Me levanté lentamente, sintiendo la sangre hervir en mis venas.

—En primer lugar —dije, clavando la mirada en ella, en Cora, en Jackson—, ustedes no están haciendo ni mierda por averiguar algo para que podamos volver a casa. En segundo lugar, me señalan como si esto fuera mi culpa. ¿Desde cuándo manejo yo esto? ¡A mí también me atacaron! ¡También tuve miedo! Y en tercer lugar… no son solo “mis tetas grandes”. Es que yo sí uso el cerebro. Yo no me siento en una esquina a mirar al horizonte esperando que alguien venga a salvarnos.

Y volví a recostarme en el pecho de Blaze.

Silencio. Pesado. Incómodo. Lleno de pensamientos no dichos.

Hasta que Nathaniel habló.

—¿Por qué no dejas que le eche un vistazo a eso? —señaló el libro.

Blaze me acarició el cabello, un gesto tan tierno que casi me quiebra. Yo asentí.
—No sé qué pueda pasar… pero si quieres intentarlo —extendí el libro—, tómalo.

Nathaniel lo tocó. En cuanto sus dedos rozaron el cuero, una luz azul estalló como si el cielo se hubiera partido dentro de la bodega. Él gritó. Se apartó, cayendo al suelo con un quejido. El libro se cerró de golpe.

Elías giró la cabeza lentamente hacia nosotros. Su expresión no cambió, pero su voz resonó. En mi mente. En las paredes. En mis huesos.

—Solo la oscuridad puede tocar a la oscuridad.

No sé si lo dijo o lo pensé. Pero lo escuché con claridad. Como un eco antiguo.

¿Qué me está pasando?

Blaze me soltó con cuidado y corrió hacia Nathaniel. Yo lo seguí.

—¿Qué pasó?

—No sé… sentí como si el libro me rechazara —murmuró Nathaniel, aún con los ojos desorbitados. Luego, con una débil sonrisa—: Ha sido el rechazo más fuerte que me han hecho en la vida.

Blaze rió. Yo también. Pero duró solo un segundo.

Miré su mano. En el borde externo aparecía una marca: una calavera rodeada de algas y flores marchitas, atravesada por una cruz invertida.

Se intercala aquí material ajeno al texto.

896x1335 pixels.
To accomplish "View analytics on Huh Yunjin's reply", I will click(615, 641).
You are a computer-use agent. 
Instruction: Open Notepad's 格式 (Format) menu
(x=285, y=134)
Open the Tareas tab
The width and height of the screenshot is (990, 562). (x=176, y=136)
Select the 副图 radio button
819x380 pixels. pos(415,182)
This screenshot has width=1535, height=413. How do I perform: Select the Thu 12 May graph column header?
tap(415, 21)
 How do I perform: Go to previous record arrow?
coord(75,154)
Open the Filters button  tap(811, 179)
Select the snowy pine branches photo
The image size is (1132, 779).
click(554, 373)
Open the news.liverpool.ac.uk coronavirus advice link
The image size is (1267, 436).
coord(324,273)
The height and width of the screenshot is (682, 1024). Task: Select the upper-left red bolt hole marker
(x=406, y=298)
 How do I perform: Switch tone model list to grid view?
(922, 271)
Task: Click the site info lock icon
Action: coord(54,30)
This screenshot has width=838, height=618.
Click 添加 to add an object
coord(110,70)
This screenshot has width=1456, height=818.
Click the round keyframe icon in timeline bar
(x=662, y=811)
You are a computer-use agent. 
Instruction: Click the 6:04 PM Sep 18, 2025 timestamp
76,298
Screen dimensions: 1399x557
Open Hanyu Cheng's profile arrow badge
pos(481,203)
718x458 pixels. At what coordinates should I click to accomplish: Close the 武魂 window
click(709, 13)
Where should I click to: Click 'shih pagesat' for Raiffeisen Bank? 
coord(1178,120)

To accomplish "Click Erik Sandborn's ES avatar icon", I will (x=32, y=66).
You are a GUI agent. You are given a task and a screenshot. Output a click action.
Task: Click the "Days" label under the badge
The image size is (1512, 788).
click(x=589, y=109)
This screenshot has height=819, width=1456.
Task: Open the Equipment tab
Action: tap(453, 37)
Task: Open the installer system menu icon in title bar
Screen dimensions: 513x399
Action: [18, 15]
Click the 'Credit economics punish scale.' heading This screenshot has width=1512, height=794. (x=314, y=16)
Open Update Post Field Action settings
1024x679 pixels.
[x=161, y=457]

Blaze lo notó también. Se quedó en silencio. Era el mismo símbolo que llevaban grabado los zombis… en la frente.

—Y sigues queriendo estar de su lado —dijo Rosalie, con desprecio.

—Maldita sea, ¡ya cállense! —espetó Blaze, con la voz rota de ira.

Y de repente, Elías gritó:

—¡LOS OSCUROS VIENEN!

Lo gritó con una voz que no podía salir de un niño. Lo gritó con una fuerza que sacudió los cimientos de la habitación.
Y lo volvió a gritar.

—¡LOS OSCUROS VIENEN!
¡LOS OSCUROS VIENEN!
¡LOS OSCUROS VIENEN!

Una y otra vez. Como un canto macabro. Como una maldición desatada.

El suelo empezó a vibrar. Las paredes temblaron. El libro se iluminó desde dentro con una luz azulada que parpadeaba como un corazón latiendo.

Las bombillas colgantes del techo estallaron una por una, dejando la habitación en una oscuridad intermitente. Una brisa helada se coló por debajo de la puerta, trayendo consigo un olor a humedad y ceniza.